# New guy from NYC!



## jiujitsumonkey (Jul 24, 2011)

I joined a few months ago but never formally introduced myself, so here goes!
My name is Alberto, 25 years old, from NYC.  I currently train in Koryu Uchinadi, a style based on traditional japanese arts, more info can be found here http://www.koryu-uchinadi.com/.  Although there isn't a designated section on the forum for this style, maybe it is something to look forward to in the future.  I wonder if anyone else on this forum trains in this style or has heard of it?

As a youth i also trained in Hwa Rang Do for a little over a year and regret not sticking to it due to the many temptations of my teenage years.  Finally, I decided to get back into martial arts after finding a tuition free-dojo.  I have a vast interest in all things martial arts which has brought me to this site.  I hope to meet and interact with those who share the same love and passion I have for martial arts!


----------



## MAist25 (Jul 25, 2011)

Nice to meet you Alberto. Good to see a fellow New Yorker on the board haha, im from Suffolk County, LI. Where about the city are you? And that Koryu Uchinadi has been getting a lot of attention here on the Island as well, seems like an interesting style. Lookin forward to seeing you around the forum!


----------



## David43515 (Jul 25, 2011)

Glad to have you on Alberto. I used to do some Isshinryu and while researching more Okinawan stuff a few years back I came across some stuff about Koryu Uchinadi. Very interesting, but I didn`t know anyone was doing it in the States. Maybe I`ll get to see what it`s like sonmeday after all.


----------



## oftheherd1 (Jul 25, 2011)

Welcome to MT.  I hadn't heard of that style, but it sounds interesting.  Keep us informed of your progress and interest.


----------



## seasoned (Jul 25, 2011)

Greetings and welcome aboard.


----------



## jiujitsumonkey (Jul 25, 2011)

@MAist25  I actually reside in Nassau County, LI.  The dojo I train in is located in Elmont, Li.  My sensei has been a practitioner of various arts including KU for years.  He teaches out of his personal home dojo, there isn't any mandatory monthly tuition, although we do make donations to cover heating costs in the winter and for general up keep of the dojo.  He simply teaches for free out of passion and love for the arts.  He is always looking for new serious dedicated students to become part of the dojo, so if you(or anyone else from the forum) wanted to join us send me a PM, I will give you more details and his number to contact him.  He likes to do a phone interview just to get to know you a bit before he invites you to his home dojo.  Also, you mentioned KU has been getting a bit of attention in LI, can you tell me a bit more about it?  Are you referring to dojos opening up teaching KU? Seminars? I feel like KU is a very well developed and systemized style, and would def like to see more of it in the spotlight.

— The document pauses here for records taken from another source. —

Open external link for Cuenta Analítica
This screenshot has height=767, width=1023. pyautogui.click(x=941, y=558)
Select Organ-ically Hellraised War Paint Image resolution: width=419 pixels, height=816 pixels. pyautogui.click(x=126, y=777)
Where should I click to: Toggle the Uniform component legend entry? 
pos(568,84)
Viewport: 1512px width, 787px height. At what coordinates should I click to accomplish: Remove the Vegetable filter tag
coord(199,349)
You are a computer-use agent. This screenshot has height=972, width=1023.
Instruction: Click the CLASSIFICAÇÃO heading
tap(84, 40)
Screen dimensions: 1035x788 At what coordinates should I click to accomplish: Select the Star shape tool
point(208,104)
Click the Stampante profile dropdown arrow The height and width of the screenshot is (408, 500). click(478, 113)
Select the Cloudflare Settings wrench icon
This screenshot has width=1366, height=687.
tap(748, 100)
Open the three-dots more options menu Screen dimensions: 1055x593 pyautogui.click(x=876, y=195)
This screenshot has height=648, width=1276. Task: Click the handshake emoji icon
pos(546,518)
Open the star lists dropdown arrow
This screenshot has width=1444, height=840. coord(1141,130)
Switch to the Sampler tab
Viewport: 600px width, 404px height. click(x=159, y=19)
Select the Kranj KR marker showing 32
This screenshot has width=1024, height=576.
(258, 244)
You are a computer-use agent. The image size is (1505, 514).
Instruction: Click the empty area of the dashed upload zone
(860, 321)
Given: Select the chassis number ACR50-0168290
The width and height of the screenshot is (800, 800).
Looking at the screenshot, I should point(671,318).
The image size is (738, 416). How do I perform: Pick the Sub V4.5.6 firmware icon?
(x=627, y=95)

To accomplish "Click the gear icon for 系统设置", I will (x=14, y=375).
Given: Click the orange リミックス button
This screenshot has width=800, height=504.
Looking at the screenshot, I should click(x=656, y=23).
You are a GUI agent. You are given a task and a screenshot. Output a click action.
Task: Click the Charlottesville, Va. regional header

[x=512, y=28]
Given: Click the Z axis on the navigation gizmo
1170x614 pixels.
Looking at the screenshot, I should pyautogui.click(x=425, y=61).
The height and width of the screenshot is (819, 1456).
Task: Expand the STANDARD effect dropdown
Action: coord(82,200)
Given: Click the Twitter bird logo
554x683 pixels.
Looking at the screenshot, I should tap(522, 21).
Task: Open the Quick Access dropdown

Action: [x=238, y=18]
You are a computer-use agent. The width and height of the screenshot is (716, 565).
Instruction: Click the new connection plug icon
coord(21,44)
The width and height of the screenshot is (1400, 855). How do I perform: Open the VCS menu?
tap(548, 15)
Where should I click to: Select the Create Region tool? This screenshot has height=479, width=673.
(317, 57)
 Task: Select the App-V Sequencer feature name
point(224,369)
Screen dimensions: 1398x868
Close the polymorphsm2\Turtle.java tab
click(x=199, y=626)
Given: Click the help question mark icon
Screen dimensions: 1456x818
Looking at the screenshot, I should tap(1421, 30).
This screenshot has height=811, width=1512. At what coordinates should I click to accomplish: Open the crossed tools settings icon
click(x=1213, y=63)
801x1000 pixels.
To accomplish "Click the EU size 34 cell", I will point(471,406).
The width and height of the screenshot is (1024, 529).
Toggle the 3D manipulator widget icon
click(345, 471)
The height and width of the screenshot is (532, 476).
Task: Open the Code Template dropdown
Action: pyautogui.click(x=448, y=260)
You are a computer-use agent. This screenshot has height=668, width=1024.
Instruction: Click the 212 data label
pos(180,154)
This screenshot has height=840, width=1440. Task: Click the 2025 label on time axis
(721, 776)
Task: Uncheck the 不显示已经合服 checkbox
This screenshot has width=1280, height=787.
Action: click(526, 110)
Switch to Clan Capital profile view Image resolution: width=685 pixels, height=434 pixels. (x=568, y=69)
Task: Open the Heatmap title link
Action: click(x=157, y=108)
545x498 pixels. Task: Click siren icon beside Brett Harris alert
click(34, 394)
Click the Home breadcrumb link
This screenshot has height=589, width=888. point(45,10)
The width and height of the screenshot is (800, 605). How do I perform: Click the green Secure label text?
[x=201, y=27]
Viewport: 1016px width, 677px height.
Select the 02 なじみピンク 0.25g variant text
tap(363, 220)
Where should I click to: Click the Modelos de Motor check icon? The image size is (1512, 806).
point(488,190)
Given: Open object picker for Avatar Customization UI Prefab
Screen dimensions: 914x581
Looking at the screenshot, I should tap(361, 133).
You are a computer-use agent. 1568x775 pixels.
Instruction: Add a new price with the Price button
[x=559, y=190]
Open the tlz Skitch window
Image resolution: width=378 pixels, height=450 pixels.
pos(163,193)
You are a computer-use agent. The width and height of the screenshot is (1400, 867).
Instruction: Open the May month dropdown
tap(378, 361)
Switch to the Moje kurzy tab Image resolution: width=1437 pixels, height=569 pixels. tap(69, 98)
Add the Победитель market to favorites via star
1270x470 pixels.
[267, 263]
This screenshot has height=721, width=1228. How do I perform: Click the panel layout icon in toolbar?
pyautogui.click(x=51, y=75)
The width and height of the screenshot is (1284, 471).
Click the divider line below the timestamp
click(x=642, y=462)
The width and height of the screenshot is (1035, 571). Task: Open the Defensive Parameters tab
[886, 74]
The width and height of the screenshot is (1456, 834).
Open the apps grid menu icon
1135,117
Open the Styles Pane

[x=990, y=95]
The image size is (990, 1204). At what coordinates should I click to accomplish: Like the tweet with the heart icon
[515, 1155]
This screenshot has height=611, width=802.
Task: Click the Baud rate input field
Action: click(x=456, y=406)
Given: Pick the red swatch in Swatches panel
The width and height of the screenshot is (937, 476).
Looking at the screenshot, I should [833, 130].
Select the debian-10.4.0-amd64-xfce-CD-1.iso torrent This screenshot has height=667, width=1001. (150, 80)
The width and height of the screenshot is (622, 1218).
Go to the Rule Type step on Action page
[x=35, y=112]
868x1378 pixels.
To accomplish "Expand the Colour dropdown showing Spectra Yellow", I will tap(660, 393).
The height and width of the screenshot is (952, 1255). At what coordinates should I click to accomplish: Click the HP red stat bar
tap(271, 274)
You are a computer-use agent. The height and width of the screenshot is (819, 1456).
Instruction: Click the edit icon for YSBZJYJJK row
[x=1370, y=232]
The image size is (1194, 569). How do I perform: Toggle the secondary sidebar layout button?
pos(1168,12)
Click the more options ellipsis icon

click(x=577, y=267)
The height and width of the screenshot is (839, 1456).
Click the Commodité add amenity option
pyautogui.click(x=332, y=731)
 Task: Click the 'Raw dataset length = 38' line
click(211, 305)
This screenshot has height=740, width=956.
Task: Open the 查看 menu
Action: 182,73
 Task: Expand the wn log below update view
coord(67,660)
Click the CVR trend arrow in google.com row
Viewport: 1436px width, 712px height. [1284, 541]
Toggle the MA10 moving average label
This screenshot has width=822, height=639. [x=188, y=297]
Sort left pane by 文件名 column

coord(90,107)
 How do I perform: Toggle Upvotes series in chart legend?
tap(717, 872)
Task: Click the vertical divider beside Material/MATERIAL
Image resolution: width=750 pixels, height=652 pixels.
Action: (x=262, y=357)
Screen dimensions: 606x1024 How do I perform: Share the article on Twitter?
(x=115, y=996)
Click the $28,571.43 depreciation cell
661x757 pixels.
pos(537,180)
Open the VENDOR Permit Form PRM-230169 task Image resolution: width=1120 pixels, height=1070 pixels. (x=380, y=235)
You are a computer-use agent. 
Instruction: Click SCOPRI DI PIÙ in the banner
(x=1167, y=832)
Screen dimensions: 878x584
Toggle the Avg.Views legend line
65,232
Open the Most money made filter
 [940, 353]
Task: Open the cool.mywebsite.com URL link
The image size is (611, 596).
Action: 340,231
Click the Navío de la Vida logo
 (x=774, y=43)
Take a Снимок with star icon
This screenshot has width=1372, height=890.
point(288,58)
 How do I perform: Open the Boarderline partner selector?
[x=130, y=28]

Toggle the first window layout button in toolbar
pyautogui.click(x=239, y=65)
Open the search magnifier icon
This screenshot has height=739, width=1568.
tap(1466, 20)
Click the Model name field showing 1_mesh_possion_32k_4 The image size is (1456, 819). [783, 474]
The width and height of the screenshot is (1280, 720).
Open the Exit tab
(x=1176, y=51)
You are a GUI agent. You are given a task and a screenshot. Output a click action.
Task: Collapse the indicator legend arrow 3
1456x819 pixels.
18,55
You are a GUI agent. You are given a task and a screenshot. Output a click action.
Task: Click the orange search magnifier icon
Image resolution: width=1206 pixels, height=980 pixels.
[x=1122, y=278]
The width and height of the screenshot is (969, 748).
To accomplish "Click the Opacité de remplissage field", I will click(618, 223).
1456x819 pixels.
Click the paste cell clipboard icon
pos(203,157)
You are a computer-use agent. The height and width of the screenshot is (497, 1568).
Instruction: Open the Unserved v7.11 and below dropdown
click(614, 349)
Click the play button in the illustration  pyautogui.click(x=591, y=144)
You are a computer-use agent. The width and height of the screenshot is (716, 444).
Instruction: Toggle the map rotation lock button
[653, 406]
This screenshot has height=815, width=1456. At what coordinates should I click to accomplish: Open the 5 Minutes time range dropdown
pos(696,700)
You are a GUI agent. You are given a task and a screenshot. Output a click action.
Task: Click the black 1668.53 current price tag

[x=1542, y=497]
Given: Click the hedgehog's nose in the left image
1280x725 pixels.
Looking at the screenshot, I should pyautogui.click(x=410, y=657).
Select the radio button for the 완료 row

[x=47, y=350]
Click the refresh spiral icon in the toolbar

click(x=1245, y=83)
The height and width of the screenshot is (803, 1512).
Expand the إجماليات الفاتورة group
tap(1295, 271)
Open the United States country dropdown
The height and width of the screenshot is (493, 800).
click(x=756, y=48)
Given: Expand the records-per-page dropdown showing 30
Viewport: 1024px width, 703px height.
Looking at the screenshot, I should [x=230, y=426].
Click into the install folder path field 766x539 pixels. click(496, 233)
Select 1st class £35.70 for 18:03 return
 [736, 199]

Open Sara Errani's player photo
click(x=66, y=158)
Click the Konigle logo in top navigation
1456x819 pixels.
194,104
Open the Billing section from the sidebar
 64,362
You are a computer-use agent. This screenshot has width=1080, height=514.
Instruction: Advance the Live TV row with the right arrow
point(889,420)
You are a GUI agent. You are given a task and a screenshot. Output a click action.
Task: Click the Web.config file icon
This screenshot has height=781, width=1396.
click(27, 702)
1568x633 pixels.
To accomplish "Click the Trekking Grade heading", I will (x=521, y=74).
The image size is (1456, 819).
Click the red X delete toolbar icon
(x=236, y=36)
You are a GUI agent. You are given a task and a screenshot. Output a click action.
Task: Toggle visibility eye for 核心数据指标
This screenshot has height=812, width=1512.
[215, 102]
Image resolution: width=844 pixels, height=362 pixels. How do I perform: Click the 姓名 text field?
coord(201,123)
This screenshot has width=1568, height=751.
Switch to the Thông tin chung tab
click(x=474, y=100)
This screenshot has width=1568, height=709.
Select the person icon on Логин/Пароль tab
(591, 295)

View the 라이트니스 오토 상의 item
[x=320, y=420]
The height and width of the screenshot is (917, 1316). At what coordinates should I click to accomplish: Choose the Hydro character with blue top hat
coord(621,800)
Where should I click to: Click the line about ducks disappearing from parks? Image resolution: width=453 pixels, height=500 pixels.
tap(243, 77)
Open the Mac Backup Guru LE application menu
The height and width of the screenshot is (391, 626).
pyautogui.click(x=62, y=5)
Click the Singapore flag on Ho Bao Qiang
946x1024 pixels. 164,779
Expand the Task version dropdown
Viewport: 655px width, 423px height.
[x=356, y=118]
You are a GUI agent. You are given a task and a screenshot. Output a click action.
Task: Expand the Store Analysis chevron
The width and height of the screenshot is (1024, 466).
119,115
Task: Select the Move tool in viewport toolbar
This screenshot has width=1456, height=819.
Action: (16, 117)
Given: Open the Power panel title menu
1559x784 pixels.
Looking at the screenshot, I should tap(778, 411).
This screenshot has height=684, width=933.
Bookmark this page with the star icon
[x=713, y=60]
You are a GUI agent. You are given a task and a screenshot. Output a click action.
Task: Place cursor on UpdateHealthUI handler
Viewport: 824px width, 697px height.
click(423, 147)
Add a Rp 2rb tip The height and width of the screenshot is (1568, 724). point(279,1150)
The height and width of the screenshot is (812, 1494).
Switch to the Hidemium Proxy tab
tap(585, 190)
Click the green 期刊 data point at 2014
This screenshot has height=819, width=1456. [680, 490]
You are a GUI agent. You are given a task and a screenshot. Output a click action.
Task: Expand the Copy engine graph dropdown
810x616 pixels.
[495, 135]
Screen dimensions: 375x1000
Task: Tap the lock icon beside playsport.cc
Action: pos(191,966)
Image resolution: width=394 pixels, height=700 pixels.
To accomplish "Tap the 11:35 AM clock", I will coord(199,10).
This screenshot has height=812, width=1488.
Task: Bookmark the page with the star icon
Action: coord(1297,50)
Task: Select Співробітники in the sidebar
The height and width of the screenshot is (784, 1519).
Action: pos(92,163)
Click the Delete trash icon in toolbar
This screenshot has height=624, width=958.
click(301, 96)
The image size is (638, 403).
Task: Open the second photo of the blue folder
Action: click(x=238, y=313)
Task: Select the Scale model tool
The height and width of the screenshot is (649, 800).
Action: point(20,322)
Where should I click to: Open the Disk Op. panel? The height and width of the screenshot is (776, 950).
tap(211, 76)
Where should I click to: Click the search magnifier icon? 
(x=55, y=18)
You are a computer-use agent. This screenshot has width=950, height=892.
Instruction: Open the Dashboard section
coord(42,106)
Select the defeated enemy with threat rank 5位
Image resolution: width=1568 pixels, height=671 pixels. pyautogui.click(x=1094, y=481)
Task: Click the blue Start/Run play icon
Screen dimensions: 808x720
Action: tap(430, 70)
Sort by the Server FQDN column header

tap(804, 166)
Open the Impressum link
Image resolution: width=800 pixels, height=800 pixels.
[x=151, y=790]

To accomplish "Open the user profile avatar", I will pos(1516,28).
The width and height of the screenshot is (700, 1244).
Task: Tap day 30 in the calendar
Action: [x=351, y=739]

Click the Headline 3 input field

@David43515 I agree, not many practitioners of KU in the states, alot are in Canada, and New Zealand from what I have seen.  Where are you located?


----------



## MAist25 (Jul 25, 2011)

Sounds very cool. I used to train out of a private home dojo for a short period of time as well, and I actually really enjoyed it because you never have to deal with money or politics or things like that. Just training hard. But yea, there have just been a lot of murmurs in the MA community about KU here on the Island. A few of my former instructors old training partners have begun training in it. Also, I have been hearing a lot about seminars being offered by Jerry Figgiani, Sensei and such. So far I have heard only good things about the style and everyone I know who has seen or trained in it seems to like it.


----------



## jiujitsumonkey (Jul 25, 2011)

@MAist25 what style do u currently train in? and where?


----------



## Buka (Jul 25, 2011)

Hi Alberto, welcome. I'm new as well, but if it's passion about the arts that interests you, you came to the right place.


----------



## MAist25 (Jul 25, 2011)

I train in Taekwondo and Hapkido, but my school which was located in Deer Park recently closed down. I go to college at SUNY Brockport so I'm upstate most of the year and train in TKD their. A few of the guys from my old school are in the process of getting a training group together somewhere around West Islip though. If you are interested let me know, but it could take some time before we get everything organized. I am going back up to school at the end of August but will be home at the end of December and pretty much the whole month of January, and things will probably be much more organized and we will have had some time to settle down. If you're interested in sharing some techniques sometime that would be awesome, just let me know.


----------



## OKenpo942 (Jul 27, 2011)

Welcome to MT.


----------



## jiujitsumonkey (Jul 27, 2011)

@MAist25...sounds good, keep me posted.  Although be warned I am only a white belt, but I would def be interested in sharing what I have learned and meeting new training partners.


----------



## MAist25 (Jul 27, 2011)

Will do man. And no big deal, I'm down to train with anybody with an open mind


----------



## shima (Jul 28, 2011)

Welcome to martial talk! I first started training in Suffolk County myself (World Karate Academy) and was born and raised in NY (now I live in CA though). I always have a fond place for NY and my first dojo, good to see a NY'er on here.


----------



## Yondanchris (Aug 2, 2011)

Welcome to MT!


----------